Electronic transmission is increasingly common. Customs and Border Protection, for example, accepts data through Electronic Data Interchange (EDI) systems, though companies must first complete testing with CBP before transmitting production data.{10U.S. Customs and Border Protection. Transmitting Data to CBP via Electronic Data Interchange (EDI)} Regardless of method, keep your submission confirmation or tracking receipt. You will need it if an inspector asks for proof of compliance during transit or at a weigh station.
Shippers must retain a copy of every hazmat shipping paper for at least two years after the initial carrier accepts the material. If the shipment involves hazardous waste, the retention period extends to three years.{11eCFR. 49 CFR 172.201 – Preparation and Retention of Shipping Papers} These records are the first thing an investigator pulls after an incident, and PHMSA auditors routinely request them during compliance reviews. Store them where you can retrieve them quickly — a filing cabinet organized by date or a digital document management system both work, as long as the records are legible and accessible within the retention window.
You cannot legally prepare or sign a hazmat shipping paper without completing the training required under 49 CFR 172.704. The regulation covers every “hazmat employee,” which includes anyone who prepares shipping papers, classifies materials, or packages hazardous goods for transport. Required training falls into several categories:{12eCFR. 49 CFR 172.704 – Training Requirements}
All training must be repeated at least once every three years.{12eCFR. 49 CFR 172.704 – Training Requirements} Employers must keep records for each trained employee that include the employee’s name, the date training was completed, a description of training materials used, the trainer’s name and address, and a certification that the employee was trained and tested.{13Pipeline and Hazardous Materials Safety Administration. Hazardous Materials Training Requirements} These records can be paper, electronic, or certificate-based.
The original article cited a fine range of $500 to $75,000 — those are the base statutory figures from 49 U.S.C. § 5123, but inflation adjustments have pushed the actual maximums considerably higher. As of the most recent adjustment published in late 2024, a knowing violation of federal hazmat transportation law carries a civil penalty of up to $102,348 per violation. If the violation results in death, serious illness, severe injury, or substantial property destruction, the cap rises to $238,809 per violation.{14Federal Register. Revisions to Civil Penalty Amounts, 2025} Training-related violations carry a minimum penalty of $450.{15Office of the Law Revision Counsel. 49 USC 5123 – Civil Penalty}
Criminal exposure is separate and more severe. Under 49 U.S.C. § 5124, anyone who willfully or recklessly violates hazmat transportation law faces fines under Title 18 and up to five years in federal prison.{16Office of the Law Revision Counsel. 49 USC 5124 – Criminal Penalty} If the violation involves a release of hazardous material that causes death or bodily injury, the maximum prison sentence doubles to ten years. These are not theoretical consequences — PHMSA refers cases for criminal prosecution, and the person who signed the certification is the first name on the referral.
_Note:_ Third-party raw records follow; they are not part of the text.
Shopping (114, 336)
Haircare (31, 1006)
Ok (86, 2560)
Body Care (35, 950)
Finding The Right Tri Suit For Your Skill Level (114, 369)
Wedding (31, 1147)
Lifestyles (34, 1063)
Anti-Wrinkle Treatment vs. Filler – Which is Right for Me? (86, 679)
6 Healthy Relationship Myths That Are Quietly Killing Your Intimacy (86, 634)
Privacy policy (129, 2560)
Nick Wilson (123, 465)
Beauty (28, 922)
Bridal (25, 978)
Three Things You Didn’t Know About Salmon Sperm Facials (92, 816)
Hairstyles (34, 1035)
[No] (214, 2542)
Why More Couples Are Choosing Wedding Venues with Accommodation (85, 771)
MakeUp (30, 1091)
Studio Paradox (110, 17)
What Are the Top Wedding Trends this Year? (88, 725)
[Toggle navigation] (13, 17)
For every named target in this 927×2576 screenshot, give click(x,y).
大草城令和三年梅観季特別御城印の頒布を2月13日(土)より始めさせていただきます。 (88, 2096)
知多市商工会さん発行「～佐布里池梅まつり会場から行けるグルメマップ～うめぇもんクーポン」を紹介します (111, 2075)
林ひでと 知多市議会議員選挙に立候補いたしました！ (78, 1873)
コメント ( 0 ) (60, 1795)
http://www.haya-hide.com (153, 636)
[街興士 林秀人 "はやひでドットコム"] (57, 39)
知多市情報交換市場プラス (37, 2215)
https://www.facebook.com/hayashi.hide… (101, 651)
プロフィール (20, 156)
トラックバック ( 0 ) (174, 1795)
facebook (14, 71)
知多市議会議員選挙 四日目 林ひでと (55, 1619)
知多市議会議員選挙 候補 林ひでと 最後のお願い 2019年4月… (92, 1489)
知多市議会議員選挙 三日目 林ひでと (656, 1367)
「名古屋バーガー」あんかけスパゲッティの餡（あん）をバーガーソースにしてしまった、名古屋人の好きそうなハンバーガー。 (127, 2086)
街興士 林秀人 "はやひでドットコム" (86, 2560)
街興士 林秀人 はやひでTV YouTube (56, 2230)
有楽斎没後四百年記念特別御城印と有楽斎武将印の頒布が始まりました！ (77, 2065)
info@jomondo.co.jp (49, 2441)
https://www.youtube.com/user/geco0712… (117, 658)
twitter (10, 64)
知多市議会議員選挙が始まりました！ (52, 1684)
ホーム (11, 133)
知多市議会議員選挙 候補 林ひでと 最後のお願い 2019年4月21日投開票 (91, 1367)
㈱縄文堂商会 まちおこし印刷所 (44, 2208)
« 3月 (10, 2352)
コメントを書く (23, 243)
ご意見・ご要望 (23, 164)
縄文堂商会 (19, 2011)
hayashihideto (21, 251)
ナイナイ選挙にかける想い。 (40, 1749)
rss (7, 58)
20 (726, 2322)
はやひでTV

Beyond fines and prison time, regulatory agencies can suspend or revoke operating permits, effectively grounding a shipper’s hazmat operations. Court-ordered restitution for cleanup costs and property damage is also common when an inaccurate declaration contributes to a spill or accident. The practical takeaway: double-check every field on the shipping paper against the Hazardous Materials Table before you sign, and make sure the physical packages match what the paper says.